STORED DATA:
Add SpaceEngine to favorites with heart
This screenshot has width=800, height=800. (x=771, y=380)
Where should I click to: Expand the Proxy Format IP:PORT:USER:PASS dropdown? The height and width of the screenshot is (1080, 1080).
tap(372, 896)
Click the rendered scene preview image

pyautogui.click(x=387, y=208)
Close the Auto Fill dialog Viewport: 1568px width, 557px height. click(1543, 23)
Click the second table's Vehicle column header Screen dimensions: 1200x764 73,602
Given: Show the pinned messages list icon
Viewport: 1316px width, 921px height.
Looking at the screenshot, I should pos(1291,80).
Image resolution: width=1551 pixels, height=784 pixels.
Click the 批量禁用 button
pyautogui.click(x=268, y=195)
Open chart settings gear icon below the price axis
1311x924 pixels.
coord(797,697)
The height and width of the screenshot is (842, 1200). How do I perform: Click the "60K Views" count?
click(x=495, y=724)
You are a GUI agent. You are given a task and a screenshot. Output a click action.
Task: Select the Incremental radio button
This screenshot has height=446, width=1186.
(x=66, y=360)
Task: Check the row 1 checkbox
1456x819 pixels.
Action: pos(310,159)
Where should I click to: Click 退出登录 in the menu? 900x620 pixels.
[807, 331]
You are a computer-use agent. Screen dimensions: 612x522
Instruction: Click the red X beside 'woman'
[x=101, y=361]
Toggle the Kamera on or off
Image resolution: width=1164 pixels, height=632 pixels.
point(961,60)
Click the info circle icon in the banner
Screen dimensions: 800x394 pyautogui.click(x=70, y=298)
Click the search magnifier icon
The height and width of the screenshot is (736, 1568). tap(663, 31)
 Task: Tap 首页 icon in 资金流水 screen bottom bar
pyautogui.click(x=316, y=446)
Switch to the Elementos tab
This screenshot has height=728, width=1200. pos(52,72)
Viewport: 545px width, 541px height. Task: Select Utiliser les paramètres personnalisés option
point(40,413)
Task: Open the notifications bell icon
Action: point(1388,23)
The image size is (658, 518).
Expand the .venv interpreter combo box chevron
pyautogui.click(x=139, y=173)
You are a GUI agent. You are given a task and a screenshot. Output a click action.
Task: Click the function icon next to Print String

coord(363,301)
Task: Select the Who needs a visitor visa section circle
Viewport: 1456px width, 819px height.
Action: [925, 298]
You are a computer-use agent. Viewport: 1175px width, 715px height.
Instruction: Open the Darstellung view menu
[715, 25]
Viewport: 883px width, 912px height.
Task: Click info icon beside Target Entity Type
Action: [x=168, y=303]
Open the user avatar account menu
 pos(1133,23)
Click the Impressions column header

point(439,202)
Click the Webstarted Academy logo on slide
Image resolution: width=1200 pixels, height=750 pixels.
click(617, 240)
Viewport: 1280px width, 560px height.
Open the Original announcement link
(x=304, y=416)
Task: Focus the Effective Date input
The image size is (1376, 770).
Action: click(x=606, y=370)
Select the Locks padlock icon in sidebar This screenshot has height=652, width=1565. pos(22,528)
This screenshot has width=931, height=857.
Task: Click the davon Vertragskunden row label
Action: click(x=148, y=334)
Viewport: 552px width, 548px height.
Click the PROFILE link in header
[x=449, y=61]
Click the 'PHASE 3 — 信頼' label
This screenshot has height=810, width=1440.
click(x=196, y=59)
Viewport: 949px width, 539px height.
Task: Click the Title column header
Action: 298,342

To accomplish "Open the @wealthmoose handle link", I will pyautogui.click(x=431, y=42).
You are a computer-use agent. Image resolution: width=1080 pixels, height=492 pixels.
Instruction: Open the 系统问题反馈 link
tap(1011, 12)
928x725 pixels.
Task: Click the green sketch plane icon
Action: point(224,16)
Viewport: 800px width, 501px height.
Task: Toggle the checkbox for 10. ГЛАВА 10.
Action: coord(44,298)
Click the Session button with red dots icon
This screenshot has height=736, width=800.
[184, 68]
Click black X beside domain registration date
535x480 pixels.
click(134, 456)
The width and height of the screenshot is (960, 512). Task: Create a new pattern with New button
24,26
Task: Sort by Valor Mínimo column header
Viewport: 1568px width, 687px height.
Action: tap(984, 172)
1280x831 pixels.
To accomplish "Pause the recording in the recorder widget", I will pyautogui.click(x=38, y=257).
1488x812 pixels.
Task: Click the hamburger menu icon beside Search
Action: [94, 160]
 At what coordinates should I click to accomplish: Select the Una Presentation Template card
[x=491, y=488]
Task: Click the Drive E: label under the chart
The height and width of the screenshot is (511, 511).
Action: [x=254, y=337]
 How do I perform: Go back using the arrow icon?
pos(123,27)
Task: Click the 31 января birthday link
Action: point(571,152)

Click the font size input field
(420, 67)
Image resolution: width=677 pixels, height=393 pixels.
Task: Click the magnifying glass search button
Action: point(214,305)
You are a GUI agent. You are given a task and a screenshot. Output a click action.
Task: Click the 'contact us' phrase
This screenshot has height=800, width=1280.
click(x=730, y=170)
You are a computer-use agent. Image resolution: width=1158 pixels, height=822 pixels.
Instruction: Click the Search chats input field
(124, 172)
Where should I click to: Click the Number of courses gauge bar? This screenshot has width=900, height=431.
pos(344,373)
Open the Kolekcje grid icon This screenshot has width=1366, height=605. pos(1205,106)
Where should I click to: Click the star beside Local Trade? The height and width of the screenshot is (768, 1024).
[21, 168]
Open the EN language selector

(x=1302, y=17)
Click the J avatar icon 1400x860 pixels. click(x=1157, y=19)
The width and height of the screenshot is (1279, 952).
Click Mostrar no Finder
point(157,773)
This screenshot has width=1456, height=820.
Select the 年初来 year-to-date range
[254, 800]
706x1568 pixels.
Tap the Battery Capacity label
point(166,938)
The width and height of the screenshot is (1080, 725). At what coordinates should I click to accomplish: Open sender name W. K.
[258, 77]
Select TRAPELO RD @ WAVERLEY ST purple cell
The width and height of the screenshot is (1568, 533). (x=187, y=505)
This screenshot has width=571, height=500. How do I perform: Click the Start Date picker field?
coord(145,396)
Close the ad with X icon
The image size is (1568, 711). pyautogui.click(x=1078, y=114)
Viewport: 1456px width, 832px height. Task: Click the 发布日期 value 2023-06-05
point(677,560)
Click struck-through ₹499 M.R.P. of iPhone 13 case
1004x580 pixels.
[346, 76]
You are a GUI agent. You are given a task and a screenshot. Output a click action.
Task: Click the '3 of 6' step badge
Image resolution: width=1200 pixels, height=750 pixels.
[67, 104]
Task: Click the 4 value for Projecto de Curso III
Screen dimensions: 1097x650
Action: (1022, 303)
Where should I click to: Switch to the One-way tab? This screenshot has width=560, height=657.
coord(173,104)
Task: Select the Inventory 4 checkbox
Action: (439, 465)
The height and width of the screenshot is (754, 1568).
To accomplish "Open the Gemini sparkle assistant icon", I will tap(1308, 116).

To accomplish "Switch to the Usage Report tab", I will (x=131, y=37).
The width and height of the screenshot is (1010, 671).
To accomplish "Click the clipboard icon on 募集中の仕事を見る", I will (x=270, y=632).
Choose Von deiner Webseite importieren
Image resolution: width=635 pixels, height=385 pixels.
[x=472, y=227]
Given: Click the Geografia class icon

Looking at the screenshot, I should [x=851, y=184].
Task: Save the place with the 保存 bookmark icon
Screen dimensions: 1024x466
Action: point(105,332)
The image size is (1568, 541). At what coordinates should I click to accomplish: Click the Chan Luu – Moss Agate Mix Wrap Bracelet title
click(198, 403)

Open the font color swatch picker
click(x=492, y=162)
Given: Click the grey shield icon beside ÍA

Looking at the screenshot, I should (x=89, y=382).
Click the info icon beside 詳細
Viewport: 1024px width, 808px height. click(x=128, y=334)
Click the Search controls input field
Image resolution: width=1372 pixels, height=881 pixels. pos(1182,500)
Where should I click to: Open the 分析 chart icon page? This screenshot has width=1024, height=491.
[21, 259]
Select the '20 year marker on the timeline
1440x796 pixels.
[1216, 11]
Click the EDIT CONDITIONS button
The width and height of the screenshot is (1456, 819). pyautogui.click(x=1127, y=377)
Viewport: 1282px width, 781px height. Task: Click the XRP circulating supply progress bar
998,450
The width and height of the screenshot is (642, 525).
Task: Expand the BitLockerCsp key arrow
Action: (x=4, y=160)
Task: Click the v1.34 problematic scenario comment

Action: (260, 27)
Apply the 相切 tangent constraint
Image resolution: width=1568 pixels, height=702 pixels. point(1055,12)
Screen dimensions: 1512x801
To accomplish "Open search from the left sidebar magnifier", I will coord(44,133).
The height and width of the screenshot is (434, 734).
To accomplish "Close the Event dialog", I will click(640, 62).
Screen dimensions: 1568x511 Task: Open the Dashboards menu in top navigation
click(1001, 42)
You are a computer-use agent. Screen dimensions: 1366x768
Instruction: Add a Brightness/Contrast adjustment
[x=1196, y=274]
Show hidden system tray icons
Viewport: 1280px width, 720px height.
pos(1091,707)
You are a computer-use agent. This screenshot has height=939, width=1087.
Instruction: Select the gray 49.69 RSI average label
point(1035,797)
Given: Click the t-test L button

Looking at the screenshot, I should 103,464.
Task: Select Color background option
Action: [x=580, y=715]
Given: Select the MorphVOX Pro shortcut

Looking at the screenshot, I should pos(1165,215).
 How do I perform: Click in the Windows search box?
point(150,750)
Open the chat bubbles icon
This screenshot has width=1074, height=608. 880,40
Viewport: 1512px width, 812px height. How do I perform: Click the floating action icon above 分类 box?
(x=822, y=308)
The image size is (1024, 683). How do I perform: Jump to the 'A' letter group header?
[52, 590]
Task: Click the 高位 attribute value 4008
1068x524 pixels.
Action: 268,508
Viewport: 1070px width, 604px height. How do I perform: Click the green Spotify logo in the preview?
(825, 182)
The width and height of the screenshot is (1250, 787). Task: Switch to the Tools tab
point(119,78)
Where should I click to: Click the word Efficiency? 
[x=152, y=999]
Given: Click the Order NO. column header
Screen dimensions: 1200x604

EXERCISE DESCRIPTION: Pick out the lines above that hold the string "dialog" and show them.

SOLUTION TO THIS EXERCISE:
Close the Auto Fill dialog Viewport: 1568px width, 557px height. click(1543, 23)
To accomplish "Close the Event dialog", I will click(640, 62).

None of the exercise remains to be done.